-- start of PROVIDED DATA --
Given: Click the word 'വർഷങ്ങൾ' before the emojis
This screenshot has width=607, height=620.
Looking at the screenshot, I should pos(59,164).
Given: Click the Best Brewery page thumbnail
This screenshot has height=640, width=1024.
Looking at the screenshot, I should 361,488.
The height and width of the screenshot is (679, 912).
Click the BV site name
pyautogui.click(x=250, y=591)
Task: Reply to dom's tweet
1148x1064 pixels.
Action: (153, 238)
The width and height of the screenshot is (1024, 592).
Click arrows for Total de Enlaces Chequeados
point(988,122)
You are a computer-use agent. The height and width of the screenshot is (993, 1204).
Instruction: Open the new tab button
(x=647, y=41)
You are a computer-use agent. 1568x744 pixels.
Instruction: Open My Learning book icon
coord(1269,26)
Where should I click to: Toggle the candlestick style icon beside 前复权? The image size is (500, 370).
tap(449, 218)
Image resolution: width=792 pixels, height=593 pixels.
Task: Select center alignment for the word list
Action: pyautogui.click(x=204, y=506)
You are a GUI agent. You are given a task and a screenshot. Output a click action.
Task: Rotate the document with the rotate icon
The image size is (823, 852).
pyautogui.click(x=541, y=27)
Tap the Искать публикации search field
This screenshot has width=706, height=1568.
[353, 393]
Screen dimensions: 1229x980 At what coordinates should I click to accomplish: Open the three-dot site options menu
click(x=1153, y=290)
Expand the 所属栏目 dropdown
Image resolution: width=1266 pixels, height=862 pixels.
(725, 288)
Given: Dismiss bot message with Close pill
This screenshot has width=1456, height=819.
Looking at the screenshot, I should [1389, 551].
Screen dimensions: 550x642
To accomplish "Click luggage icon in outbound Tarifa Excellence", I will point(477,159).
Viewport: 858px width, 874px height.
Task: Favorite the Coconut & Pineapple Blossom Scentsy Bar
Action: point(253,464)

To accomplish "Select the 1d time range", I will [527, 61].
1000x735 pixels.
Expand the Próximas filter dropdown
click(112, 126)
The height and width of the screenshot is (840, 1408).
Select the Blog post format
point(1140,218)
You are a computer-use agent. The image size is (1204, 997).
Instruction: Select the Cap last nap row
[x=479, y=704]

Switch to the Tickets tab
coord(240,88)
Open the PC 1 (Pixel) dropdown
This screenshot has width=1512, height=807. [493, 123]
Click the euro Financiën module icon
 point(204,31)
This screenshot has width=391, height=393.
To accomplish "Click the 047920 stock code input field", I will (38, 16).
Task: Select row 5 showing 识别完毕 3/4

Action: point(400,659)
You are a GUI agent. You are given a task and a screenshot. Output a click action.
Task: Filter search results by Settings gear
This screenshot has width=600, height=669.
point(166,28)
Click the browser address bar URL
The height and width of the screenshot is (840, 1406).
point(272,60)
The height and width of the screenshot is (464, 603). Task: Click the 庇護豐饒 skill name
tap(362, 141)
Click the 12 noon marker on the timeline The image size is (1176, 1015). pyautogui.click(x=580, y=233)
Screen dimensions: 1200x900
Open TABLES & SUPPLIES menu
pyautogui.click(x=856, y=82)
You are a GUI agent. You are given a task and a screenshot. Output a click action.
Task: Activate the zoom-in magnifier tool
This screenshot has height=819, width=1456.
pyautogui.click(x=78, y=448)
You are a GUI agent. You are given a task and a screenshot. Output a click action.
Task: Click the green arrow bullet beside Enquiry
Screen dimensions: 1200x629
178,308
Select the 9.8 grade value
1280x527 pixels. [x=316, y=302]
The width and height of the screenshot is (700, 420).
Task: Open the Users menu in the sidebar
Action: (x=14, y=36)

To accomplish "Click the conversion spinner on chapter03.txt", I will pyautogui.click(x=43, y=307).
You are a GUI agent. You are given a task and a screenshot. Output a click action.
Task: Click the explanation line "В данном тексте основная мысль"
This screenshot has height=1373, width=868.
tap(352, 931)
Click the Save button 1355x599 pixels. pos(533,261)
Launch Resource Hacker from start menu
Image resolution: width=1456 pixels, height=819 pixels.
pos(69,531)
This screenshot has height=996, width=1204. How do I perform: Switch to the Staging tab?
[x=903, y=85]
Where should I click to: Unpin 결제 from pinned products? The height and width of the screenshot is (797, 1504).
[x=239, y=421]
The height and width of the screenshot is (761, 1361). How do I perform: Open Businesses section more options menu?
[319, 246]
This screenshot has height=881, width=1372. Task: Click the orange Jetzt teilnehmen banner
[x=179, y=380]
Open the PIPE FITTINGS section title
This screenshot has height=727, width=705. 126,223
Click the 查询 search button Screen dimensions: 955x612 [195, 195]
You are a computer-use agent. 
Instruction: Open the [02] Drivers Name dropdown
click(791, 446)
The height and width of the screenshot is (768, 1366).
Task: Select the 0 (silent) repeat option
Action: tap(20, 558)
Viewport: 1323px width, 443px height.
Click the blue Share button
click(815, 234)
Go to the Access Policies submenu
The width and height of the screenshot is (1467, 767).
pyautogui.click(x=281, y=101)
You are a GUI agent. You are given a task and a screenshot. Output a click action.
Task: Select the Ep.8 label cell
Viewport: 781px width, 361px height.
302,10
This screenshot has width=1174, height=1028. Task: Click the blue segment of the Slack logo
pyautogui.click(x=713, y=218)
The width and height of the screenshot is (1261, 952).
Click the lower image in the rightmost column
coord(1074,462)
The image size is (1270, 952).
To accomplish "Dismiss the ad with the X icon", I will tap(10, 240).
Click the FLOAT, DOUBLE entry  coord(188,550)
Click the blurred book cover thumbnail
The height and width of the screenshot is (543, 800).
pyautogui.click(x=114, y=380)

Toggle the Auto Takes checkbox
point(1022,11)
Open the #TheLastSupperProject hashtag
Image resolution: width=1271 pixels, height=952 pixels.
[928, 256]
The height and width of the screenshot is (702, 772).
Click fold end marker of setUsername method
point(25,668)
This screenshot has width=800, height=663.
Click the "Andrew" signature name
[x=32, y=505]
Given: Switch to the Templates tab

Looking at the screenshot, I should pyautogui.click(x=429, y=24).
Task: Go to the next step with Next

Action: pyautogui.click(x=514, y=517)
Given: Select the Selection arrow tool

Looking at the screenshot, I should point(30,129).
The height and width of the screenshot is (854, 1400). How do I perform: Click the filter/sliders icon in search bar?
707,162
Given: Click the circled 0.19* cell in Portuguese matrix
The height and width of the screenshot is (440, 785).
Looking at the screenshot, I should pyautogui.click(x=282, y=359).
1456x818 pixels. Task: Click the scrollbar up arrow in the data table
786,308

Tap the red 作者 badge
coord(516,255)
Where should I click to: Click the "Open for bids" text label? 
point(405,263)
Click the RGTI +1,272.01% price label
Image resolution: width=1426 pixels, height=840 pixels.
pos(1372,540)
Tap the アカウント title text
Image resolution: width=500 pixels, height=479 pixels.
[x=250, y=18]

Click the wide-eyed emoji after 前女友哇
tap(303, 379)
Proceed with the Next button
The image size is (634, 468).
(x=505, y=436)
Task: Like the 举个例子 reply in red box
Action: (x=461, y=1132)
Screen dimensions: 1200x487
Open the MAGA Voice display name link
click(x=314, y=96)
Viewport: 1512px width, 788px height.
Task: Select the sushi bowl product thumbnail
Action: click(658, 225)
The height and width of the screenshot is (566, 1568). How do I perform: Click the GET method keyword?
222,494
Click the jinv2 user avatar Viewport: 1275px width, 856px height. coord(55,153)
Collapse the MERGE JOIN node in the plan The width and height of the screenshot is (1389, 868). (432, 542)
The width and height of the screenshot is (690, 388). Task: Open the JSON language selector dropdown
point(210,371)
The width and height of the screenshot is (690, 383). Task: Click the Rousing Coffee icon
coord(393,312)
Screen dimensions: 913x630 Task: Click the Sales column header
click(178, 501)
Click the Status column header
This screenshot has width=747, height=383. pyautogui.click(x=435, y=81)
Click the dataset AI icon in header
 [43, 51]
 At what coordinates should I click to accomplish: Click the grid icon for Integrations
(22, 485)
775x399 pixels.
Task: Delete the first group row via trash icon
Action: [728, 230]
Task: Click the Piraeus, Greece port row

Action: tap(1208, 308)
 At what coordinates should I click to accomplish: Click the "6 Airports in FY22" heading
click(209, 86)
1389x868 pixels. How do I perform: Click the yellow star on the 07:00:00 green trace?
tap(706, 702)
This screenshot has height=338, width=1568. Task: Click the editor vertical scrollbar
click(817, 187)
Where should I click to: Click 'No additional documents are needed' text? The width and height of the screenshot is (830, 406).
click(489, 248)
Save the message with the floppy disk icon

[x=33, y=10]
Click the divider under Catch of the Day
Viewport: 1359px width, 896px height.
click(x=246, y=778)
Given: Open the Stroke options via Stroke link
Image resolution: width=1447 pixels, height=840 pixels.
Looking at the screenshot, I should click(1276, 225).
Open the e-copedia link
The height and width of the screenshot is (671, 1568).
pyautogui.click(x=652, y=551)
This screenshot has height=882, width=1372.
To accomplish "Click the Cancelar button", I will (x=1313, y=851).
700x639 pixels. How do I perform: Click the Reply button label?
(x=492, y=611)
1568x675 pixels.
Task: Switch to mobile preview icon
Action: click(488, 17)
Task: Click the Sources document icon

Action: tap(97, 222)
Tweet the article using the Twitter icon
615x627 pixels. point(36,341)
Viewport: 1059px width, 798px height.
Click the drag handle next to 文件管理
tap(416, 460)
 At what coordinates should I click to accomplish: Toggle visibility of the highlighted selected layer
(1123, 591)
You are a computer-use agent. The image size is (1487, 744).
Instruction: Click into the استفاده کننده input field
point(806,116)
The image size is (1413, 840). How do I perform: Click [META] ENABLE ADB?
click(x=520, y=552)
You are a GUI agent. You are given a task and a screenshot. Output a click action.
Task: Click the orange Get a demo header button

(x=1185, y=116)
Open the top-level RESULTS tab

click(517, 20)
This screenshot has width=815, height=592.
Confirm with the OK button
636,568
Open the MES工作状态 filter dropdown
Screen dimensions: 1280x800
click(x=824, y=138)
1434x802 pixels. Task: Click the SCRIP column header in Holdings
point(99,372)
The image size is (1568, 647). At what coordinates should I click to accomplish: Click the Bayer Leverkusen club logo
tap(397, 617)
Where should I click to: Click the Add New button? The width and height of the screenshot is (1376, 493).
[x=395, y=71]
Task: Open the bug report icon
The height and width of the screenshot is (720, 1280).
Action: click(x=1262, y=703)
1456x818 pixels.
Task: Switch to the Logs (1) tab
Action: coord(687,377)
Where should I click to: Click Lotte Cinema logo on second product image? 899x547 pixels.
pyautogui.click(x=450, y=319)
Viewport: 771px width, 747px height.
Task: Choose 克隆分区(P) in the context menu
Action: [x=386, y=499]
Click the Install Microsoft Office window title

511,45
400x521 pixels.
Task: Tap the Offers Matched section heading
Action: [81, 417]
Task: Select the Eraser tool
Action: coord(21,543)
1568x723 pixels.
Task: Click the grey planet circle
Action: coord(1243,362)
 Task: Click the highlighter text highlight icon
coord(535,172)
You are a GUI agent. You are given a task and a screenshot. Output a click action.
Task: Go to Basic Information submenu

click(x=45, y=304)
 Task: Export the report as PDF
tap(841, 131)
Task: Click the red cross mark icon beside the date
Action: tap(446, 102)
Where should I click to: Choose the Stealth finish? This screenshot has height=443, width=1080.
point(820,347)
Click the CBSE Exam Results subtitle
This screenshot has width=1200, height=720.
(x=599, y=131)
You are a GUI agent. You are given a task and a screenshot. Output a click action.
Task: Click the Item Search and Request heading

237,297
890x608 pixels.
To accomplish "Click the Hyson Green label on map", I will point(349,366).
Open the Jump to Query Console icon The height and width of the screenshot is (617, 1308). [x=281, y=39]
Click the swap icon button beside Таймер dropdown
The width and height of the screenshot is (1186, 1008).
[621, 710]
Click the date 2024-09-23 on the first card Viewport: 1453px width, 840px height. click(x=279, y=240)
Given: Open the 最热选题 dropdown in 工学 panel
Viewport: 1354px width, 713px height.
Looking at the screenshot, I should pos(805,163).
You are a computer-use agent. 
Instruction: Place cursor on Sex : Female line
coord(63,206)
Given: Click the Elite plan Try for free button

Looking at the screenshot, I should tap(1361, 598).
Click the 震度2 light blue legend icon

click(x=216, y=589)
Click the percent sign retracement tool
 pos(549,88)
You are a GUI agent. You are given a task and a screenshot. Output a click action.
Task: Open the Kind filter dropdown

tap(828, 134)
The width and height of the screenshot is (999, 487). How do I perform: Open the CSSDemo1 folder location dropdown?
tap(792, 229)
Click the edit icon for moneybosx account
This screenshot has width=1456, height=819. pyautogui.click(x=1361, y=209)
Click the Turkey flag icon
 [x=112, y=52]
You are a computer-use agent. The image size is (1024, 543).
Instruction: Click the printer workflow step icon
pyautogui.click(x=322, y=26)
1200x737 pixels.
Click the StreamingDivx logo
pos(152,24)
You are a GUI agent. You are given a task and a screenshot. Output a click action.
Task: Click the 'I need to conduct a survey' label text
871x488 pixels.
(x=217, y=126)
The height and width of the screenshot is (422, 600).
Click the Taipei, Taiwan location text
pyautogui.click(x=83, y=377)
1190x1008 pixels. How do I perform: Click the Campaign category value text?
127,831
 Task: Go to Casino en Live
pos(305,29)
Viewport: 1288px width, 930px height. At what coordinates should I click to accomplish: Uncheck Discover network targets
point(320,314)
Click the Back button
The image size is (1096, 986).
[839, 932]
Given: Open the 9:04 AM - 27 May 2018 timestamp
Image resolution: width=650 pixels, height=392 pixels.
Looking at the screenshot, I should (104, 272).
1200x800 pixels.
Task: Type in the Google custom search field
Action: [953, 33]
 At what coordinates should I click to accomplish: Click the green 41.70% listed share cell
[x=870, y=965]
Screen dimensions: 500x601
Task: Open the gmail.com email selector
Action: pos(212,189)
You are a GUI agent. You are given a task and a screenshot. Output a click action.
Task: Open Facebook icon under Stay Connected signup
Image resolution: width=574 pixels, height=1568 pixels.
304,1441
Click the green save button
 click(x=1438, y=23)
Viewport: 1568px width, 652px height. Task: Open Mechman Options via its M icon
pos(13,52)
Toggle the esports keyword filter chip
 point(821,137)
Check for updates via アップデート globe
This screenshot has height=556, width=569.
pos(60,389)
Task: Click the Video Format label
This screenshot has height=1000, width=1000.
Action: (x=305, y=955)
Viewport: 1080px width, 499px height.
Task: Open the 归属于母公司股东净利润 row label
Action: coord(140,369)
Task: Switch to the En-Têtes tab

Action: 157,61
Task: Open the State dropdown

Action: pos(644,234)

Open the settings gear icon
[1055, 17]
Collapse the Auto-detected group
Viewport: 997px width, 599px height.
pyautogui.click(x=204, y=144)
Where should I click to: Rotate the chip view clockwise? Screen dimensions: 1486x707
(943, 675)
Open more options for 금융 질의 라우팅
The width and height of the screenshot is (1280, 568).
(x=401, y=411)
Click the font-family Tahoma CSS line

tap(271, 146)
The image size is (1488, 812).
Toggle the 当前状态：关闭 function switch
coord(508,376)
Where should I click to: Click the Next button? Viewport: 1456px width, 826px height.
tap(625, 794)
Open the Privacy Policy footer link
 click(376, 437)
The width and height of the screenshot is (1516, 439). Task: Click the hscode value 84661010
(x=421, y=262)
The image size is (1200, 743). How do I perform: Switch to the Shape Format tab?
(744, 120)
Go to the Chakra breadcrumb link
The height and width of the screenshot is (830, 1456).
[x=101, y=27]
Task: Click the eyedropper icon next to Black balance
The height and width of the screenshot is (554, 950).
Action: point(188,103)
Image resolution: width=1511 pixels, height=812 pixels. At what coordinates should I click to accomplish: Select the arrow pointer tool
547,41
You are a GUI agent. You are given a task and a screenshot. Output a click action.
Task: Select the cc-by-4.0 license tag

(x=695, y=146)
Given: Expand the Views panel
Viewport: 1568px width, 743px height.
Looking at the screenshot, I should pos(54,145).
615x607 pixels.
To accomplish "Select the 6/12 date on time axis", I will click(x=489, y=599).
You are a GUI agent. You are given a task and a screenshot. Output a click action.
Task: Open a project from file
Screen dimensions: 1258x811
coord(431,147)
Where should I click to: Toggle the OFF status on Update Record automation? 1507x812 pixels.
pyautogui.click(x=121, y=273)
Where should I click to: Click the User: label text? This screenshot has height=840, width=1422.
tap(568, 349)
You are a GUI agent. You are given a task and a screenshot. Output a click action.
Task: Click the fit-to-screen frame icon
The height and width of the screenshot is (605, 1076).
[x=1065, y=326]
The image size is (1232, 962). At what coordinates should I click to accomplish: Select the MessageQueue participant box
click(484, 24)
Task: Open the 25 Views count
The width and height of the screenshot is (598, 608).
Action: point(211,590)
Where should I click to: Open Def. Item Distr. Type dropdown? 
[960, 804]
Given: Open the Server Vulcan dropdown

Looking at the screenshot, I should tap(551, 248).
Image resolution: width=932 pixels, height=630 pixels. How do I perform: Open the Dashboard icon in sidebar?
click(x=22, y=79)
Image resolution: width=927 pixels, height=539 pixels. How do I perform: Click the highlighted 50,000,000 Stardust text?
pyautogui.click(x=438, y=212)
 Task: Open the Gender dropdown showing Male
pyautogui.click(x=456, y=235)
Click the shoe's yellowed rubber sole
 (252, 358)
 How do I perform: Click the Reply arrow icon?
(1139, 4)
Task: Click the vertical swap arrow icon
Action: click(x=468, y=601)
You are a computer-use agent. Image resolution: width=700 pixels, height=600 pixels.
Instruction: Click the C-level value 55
-- end of PROVIDED DATA --
▶ _EXERCISE BRIEF_: Reproduce the material verbatim, beginning at the line that contains "Click the font-family Tahoma CSS line" and stopping after the line that contains "click(376, 437)".

▶ _EXERCISE OUTPUT_:
Click the font-family Tahoma CSS line

tap(271, 146)
The image size is (1488, 812).
Toggle the 当前状态：关闭 function switch
coord(508,376)
Where should I click to: Click the Next button? Viewport: 1456px width, 826px height.
tap(625, 794)
Open the Privacy Policy footer link
 click(376, 437)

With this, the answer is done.